[Pixel coordinate grounding data]
++++++

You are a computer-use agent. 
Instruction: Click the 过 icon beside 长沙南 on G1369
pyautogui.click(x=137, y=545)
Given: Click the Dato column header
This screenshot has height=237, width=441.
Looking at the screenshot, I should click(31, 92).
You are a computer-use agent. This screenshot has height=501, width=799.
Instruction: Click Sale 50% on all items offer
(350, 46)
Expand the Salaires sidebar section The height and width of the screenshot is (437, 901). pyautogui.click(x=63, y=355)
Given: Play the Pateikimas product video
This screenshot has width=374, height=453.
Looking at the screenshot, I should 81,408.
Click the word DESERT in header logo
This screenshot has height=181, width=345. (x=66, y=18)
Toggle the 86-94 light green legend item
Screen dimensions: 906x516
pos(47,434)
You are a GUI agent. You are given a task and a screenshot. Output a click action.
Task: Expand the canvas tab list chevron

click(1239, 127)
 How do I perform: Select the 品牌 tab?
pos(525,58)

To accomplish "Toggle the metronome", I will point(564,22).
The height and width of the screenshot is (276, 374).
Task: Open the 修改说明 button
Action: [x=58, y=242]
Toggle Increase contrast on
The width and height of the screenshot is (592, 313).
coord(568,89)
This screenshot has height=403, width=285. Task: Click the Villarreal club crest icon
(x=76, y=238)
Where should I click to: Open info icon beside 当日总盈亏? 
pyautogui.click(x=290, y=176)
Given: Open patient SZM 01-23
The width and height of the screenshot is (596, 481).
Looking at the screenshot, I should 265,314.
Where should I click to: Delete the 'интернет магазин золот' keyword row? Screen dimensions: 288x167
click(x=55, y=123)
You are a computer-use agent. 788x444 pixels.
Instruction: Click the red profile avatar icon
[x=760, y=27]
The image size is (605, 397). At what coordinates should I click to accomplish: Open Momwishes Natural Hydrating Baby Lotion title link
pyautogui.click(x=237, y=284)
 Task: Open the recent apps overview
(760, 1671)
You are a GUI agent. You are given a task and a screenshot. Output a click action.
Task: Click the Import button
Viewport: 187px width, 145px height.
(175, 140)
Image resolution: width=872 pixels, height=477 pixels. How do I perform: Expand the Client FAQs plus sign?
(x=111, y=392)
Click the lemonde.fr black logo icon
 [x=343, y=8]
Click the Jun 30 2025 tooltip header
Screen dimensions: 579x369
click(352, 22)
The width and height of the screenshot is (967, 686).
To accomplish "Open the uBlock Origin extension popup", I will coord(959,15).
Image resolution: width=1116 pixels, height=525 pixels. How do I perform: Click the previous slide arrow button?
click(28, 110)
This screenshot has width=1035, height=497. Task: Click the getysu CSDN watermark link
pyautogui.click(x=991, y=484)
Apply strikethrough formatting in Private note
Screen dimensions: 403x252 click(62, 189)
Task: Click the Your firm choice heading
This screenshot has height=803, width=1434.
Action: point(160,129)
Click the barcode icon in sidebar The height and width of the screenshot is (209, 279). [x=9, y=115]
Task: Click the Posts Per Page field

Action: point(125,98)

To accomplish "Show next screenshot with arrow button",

++++++

* [Exercise objective]: Using the entries above, work out the number of lines containing the string "sidebar", and supply only that number.

* [Reply]: 2